False positives occur after BCG immunization Some data suggest t

False positives occur after BCG immunization. Some data suggest that combining IGRAs and tuberculin testing improves sensitivity [1,24]. We do not recommend the routine

use of TSTs. [CII] HIV-infected individuals with latent TB infection are much more likely to progress to selleckchem active TB than HIV-uninfected people [25]. Detection and treatment of latent TB infection are therefore important. Blood tests are available that measure interferon-γ release from T cells after stimulation with antigens largely specific to M. tuberculosis [such as early secreted antigen target (ESAT-6) and culture filtrate protein (CFP-10)] [26]. The current commercially available tests are T-Spot.TB (Oxford Immunotec, Abingdon, Oxfordshire, UK) [which uses enzyme-linked immunosorbent spot (ELISPOT) technology to detect the antigen-specific T cells] and QuantiFERON® Gold In-Tube (Cellestis International Pty Ltd., Chadstone, Victoria, Australia)

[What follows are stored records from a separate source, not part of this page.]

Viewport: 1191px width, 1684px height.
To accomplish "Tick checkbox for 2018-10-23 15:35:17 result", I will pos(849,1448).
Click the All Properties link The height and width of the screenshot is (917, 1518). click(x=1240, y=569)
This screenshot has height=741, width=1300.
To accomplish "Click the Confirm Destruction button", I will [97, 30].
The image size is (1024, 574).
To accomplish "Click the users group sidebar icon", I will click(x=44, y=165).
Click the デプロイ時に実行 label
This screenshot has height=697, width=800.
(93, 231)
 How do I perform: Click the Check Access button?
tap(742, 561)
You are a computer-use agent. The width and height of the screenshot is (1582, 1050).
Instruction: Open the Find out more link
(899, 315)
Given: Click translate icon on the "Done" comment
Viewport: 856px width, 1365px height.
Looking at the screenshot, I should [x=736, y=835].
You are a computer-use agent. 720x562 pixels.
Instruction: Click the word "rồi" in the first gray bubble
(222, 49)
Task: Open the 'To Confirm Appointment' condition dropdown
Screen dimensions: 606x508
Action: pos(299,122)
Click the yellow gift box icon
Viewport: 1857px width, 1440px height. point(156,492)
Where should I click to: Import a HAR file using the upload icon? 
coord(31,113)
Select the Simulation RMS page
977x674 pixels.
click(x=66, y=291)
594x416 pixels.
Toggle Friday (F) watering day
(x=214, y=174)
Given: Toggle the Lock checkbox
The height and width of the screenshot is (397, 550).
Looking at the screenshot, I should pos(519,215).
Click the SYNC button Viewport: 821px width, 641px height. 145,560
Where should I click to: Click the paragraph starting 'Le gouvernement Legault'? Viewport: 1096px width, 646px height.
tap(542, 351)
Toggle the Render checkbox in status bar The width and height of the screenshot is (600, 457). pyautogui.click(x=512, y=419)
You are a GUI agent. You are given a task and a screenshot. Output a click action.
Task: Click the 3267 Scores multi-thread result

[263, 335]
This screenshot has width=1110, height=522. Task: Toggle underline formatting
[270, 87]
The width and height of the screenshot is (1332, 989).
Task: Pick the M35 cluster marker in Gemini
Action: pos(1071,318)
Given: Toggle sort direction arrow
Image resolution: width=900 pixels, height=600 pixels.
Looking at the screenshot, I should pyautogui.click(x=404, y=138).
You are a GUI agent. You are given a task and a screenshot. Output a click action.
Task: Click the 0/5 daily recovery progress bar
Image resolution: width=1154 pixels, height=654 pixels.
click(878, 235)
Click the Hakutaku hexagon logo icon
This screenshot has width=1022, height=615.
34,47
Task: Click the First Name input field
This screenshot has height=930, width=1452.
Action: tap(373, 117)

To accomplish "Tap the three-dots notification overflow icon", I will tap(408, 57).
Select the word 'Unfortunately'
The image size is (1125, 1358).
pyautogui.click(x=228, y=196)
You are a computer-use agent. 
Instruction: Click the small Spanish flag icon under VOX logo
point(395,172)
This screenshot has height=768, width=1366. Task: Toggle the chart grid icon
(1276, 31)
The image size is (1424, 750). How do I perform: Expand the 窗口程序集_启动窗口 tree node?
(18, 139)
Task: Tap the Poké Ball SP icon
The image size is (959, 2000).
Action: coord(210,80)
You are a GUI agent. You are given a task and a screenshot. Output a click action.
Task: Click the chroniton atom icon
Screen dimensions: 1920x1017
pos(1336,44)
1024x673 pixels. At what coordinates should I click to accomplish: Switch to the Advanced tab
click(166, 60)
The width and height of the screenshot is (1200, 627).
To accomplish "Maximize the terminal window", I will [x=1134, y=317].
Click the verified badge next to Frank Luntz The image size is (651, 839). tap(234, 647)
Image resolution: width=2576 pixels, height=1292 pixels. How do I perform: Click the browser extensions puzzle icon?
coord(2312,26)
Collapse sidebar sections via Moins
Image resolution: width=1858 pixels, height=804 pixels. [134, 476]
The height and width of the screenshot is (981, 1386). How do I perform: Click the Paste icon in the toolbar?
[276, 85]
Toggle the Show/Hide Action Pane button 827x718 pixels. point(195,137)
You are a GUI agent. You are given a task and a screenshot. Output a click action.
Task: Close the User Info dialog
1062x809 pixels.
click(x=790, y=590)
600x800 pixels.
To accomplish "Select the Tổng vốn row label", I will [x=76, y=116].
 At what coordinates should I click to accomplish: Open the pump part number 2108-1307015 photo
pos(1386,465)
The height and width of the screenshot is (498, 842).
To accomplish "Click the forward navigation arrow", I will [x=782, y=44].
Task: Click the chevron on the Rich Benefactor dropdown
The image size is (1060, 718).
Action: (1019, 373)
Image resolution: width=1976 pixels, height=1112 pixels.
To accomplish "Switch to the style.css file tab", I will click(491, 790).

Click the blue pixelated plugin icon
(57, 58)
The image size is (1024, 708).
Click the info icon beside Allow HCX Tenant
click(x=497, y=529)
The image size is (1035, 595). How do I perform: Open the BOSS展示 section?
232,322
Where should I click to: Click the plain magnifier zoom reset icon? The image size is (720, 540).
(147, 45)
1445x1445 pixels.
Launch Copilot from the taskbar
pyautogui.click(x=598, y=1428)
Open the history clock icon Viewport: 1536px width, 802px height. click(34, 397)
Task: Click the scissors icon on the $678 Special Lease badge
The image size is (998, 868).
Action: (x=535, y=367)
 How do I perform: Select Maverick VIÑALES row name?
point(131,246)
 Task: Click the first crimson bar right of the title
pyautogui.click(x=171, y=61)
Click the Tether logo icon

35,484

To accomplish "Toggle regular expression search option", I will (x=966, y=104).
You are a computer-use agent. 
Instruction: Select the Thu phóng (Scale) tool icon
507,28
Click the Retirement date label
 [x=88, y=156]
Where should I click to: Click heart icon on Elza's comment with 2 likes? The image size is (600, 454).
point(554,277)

(an enzyme-linked immunosorbent assay). Both tests are approved for the diagnosis of latent TB infection in HIV-negative individuals. There are some differences between the two tests, although in general they are unaffected by previous BCG and/or infection with most other mycobacteria (an important exception in the United Kingdom being Mycobacterium kansasii). They are not licensed for the diagnosis of active TB, though the tests may be positive here too (as they detect the host immune response to mycobacterial infection). Limited data

exist regarding their performance in HIV infection, but studies suggest that interferon-γ assays are more specific than TSTs, especially Talazoparib in BCG-vaccinated subjects [27–31]. This is an area of ongoing research. They also appear to retain sensitivity more reliably at lower CD4 cell counts, although the lower threshold has not yet been defined [32,33]. Their advantages also include being a single blood test Tacrolimus (FK506) with no need for patient recall to ‘read’ the result and no requirement for cold-chain storage. However, the blood samples need processing within a limited time, and ‘indeterminate’ (i.e. uninterpretable) IGRA results are more common in HIV-infected subjects. They are also more costly than tuberculin tests, although this may be offset by the savings in, for instance, healthcare worker time [34]. The T-spot TB test may have an advantage over the QuantiFERON® Gold In-Tube test as the number of lymphocytes used in the test is standardized. This is a rapidly developing area but, based on current data, we suggest that IGRAs rather than TSTs are used when screening HIV-positive individuals for latent TB infection. [BIII] Where a patient is considered to have active TB, IGRA tests should not be used as the means by which the diagnosis is confirmed or refuted. If a test is performed, the result must be interpreted in light of the clinical picture, microbiological data and an understanding of the assay’s limitations in this population.